Quantitative imaging (QI) in computed tomography (CT) encompasses a range of methods, modalities, and techniques including but not limited to voxelwise CT volumetry, histogram analysis, texture analysis, and dual-energy or spectral CT material decomposition. In subspecialties such as neuroradiology, breast imaging, thoracic radiology, and cancer imaging, quantitative methods have experienced a Cambrian explosion over the past two decades. Initial painstaking clinical validation using manual approaches ultimately serves as the bedrock for rapid computer vision-based methods that can be applied at the point of care for personalized, objective, and granular prognostication and decision support with high accuracy and decreased turn-around times. We are fast approaching a hockey-stick inflection point in the availability of automated deployable commercial computer-aided detection tools that provide high-trust quantitative analysis of stroke, tumors, lung nodules, and lung infiltrates among other examples.
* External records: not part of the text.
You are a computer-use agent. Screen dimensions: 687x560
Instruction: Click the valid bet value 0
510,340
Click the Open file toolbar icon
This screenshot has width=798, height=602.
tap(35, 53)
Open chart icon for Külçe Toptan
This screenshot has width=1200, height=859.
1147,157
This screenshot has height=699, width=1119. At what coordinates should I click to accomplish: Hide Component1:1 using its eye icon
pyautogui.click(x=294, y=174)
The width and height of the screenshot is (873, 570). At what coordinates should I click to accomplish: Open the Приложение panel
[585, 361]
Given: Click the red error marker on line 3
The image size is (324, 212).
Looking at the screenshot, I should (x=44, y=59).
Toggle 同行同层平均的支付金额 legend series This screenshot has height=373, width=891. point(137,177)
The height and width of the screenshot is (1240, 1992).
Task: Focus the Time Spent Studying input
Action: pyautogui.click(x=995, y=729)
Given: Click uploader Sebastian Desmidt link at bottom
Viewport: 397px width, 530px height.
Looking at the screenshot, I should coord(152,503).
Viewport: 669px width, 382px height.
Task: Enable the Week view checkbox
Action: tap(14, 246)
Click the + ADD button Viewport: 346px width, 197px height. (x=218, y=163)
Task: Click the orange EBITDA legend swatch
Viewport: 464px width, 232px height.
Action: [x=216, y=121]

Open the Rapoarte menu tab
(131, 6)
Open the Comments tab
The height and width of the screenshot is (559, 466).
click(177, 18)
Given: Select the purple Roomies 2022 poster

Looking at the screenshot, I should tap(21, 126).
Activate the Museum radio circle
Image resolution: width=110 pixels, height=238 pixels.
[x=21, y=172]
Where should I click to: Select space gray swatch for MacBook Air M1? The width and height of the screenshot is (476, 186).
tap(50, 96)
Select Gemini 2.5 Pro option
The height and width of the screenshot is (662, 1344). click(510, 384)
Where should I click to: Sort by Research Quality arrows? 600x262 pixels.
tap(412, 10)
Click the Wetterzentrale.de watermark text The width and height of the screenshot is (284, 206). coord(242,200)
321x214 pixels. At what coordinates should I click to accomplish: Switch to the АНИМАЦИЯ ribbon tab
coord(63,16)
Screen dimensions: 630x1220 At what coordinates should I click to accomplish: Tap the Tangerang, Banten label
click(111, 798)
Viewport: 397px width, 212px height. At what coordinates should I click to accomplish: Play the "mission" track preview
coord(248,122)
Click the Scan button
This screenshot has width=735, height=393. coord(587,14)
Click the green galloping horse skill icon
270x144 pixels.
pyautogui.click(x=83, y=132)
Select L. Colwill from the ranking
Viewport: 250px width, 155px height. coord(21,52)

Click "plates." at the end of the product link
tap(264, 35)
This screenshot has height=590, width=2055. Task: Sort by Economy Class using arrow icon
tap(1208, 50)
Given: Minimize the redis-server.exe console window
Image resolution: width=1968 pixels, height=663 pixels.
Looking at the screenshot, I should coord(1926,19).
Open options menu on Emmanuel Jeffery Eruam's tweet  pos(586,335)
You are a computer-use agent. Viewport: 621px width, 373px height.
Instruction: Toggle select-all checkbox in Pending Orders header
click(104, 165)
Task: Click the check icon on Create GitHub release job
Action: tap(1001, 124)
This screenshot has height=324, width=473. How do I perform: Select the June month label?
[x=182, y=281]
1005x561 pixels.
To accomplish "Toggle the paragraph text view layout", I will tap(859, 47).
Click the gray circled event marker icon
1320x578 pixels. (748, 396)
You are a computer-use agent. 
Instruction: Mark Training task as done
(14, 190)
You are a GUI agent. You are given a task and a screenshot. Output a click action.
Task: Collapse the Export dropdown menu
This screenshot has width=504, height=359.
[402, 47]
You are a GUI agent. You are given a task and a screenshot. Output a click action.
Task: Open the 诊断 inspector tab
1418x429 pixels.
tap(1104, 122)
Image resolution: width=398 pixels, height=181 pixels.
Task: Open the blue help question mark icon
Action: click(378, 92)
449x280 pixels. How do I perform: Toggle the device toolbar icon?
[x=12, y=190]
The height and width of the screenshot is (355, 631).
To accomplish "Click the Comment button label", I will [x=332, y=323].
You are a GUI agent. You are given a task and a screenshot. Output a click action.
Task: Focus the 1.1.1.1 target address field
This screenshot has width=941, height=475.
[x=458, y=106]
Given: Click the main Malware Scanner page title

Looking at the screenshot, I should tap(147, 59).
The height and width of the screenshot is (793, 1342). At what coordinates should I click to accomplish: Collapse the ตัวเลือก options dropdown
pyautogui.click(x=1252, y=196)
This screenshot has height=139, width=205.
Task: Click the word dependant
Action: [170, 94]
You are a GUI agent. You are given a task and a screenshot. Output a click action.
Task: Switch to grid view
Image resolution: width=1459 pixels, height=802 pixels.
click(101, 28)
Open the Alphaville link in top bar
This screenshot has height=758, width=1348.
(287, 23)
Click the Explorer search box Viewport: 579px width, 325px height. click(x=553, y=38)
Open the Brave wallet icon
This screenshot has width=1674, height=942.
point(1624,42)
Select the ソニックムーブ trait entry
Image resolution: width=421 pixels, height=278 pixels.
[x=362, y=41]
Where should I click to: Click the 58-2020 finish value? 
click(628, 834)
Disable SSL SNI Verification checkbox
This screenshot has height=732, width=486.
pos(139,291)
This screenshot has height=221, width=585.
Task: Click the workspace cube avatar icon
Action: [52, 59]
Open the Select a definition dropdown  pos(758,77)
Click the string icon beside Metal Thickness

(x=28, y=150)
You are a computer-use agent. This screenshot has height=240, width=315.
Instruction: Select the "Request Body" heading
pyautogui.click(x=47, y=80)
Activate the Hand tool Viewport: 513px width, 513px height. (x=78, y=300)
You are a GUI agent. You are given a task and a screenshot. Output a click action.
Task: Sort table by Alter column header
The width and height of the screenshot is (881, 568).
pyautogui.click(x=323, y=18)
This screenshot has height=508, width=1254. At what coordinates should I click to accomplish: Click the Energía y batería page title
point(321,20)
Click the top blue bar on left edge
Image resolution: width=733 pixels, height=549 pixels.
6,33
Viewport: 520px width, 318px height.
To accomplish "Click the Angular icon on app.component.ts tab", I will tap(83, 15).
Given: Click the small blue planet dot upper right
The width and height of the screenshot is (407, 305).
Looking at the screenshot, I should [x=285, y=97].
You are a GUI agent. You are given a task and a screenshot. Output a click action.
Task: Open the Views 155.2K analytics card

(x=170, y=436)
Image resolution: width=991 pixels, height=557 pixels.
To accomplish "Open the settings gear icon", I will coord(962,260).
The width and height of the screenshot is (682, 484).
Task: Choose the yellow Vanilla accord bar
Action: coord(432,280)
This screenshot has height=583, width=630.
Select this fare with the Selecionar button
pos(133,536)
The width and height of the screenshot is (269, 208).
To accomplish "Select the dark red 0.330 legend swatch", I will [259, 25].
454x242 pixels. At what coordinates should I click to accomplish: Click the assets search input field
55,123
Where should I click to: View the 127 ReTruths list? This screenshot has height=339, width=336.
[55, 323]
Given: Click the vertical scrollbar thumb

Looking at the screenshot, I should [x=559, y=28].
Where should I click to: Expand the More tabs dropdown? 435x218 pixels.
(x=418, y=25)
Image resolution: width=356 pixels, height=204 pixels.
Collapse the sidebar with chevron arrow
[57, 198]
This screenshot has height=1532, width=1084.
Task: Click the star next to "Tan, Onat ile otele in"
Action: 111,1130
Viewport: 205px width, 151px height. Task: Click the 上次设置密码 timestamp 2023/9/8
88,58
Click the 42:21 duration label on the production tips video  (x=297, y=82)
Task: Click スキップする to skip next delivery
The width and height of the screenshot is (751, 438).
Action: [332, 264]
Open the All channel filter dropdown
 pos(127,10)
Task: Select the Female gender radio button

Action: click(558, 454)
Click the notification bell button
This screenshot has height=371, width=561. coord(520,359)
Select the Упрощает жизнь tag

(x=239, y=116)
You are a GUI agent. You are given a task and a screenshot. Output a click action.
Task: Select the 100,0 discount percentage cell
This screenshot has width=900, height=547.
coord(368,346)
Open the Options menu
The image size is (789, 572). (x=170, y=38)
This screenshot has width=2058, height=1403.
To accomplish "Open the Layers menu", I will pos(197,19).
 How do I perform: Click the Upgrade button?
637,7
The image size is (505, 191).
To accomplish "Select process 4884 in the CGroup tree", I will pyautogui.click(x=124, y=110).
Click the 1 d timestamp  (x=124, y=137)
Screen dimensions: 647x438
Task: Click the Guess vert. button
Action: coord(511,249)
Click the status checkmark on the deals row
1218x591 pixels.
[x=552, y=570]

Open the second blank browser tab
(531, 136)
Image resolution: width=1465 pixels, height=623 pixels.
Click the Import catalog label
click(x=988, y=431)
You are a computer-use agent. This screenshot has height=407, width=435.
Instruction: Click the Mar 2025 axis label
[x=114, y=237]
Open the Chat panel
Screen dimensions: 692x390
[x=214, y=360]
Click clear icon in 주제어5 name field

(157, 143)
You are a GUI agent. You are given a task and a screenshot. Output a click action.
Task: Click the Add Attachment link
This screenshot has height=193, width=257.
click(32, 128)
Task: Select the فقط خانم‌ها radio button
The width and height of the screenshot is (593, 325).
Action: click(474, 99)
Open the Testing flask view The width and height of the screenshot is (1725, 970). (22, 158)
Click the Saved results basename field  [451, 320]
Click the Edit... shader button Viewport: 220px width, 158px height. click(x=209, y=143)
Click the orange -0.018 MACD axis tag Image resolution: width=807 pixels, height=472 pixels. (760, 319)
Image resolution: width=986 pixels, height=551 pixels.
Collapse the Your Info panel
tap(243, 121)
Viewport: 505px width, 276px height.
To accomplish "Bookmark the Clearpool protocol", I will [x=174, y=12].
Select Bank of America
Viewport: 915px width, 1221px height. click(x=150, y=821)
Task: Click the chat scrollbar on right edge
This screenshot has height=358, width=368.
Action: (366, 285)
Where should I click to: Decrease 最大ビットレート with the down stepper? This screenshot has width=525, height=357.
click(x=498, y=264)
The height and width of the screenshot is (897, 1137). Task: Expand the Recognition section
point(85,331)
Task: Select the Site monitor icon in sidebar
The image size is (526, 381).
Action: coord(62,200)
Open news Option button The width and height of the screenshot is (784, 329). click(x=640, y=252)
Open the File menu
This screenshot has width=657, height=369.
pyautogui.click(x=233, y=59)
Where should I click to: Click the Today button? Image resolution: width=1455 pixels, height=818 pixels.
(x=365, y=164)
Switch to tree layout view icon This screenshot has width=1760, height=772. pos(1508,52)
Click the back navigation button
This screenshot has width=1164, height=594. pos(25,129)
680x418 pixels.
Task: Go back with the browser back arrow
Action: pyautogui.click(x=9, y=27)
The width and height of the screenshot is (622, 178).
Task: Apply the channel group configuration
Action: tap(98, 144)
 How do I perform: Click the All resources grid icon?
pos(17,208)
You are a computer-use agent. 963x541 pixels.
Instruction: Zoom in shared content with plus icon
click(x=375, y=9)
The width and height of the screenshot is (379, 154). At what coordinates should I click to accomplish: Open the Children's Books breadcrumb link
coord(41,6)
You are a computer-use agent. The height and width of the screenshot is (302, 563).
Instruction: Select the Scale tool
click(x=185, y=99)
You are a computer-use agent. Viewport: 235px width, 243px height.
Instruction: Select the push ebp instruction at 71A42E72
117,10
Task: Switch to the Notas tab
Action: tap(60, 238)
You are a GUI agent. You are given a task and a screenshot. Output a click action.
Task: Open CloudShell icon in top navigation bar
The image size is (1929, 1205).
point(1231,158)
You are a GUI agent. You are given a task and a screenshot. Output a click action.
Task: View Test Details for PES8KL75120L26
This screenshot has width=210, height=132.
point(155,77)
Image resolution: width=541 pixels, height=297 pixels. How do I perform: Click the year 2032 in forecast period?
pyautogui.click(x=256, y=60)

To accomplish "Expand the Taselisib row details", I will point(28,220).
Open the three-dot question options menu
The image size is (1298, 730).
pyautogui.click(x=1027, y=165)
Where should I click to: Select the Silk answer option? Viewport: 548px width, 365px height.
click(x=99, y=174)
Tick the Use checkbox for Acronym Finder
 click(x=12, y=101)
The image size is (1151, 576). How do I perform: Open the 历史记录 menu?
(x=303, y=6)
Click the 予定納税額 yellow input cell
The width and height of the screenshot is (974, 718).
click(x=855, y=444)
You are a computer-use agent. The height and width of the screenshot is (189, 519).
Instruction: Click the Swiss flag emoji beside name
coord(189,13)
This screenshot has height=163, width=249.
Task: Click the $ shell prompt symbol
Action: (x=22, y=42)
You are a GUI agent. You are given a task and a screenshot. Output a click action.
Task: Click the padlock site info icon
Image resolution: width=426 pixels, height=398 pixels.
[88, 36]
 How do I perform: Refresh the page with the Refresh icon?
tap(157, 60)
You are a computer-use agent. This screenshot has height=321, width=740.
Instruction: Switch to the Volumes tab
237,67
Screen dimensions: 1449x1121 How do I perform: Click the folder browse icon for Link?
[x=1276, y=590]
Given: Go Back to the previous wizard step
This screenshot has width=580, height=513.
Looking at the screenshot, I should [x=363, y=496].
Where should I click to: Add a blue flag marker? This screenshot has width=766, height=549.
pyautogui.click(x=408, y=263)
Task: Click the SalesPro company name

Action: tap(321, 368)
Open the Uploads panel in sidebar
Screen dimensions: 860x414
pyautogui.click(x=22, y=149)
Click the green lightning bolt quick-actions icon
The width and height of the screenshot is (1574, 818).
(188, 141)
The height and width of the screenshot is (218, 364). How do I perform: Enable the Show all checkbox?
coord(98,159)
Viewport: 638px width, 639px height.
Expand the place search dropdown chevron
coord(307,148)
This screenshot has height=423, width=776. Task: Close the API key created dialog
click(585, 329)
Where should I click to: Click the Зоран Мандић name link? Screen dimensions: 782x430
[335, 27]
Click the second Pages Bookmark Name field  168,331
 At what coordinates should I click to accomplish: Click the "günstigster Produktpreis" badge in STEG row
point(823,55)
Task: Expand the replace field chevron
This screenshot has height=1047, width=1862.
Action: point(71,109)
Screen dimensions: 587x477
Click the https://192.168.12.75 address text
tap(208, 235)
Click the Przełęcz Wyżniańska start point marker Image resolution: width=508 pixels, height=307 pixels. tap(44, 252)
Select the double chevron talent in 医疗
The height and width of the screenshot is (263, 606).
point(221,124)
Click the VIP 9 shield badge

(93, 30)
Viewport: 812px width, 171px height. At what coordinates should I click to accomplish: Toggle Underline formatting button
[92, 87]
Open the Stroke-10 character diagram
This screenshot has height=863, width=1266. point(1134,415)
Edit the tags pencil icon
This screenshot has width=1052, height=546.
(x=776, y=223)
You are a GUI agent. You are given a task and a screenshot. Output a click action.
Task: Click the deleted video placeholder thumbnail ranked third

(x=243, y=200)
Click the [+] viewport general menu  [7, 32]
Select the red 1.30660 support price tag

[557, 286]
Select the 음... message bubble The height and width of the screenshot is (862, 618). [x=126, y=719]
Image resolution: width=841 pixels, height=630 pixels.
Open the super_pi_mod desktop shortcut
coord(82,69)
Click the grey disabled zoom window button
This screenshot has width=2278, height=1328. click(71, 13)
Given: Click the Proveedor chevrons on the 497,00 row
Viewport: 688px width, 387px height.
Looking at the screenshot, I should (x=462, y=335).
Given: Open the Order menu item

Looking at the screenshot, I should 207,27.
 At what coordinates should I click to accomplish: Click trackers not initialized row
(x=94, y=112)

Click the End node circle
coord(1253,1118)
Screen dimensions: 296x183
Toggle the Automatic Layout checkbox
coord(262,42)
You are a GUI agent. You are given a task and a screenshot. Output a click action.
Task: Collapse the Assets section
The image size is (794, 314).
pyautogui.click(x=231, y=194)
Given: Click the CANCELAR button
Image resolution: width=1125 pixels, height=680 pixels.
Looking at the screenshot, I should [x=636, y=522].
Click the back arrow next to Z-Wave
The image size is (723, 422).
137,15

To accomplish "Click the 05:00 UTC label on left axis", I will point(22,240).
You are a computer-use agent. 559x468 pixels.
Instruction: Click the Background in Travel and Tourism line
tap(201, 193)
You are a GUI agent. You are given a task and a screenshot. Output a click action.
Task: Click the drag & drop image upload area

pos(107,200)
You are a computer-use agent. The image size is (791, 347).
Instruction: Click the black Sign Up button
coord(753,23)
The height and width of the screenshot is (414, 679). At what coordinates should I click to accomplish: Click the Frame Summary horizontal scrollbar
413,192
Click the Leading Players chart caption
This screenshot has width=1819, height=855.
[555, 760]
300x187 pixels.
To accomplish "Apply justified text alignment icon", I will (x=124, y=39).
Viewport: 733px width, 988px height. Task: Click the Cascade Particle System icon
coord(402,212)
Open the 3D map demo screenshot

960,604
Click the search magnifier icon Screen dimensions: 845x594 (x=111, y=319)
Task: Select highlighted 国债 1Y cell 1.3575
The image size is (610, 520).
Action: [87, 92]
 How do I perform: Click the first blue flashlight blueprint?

Trauma represents a radiology vertical that has remained in a kind of research torpor or splendid isolation. It is not an exaggeration to say that with respect to advanced image processing, this -subspeciality within ER radiology is empirically decades behind progress in other imaging domains with respect to QI research. Additionally, trauma is skewed toward underserved populations and new equipment such as dual or multi-energy scanners tend to be latecomers to the trauma bay. Practitioners explicitly focused on trauma imaging are few, scattered across a small and spread-out archipelago of trauma centers with sufficient yearly patient admissions to justify trauma imaging faculty. Peak trauma volumes occur in the evenings and nights and the burden has been shifted toward attendings due to the exigencies of the current medicolegal climate. The challenges of 24/7 schedules are hardly conducive to meaningful scientific progress in QI, given the time commitment, personnel, and resources required to generate data and secure funding. Consequently, the research infrastructure and technical expertise in QI have not kept up with the times. However, in the long term, we hope to help jumpstart an active, prolific, impactful, and supportive research community in quantitative trauma imaging.
With a large number of computer-aided detection tools in the development and regulatory pipeline, the radiology value proposition will be upended toward quality over volume. This creates both new challenges and new opportunities to refine our collective role as the doctor’s doctor who is able to synthesize injury patterns and anticipate the surgeon’s management decisions. In this way, the radiologist moves into a more central and collaborative role as a valued member in the multidisciplinary care of trauma patients.
This Research Topic welcomes submissions in the field of trauma radiology. Themes solicited include but are not limited to:
• CT volumetry
• Quantitative dual and multi-energy CT
• Texture analysis and radiomics
• Computer-aided detection tools
• Surgical management principles with emphasis on CT
This will empower readers to add value to the multidisciplinary trauma team and contribute to improved outcomes for our patients.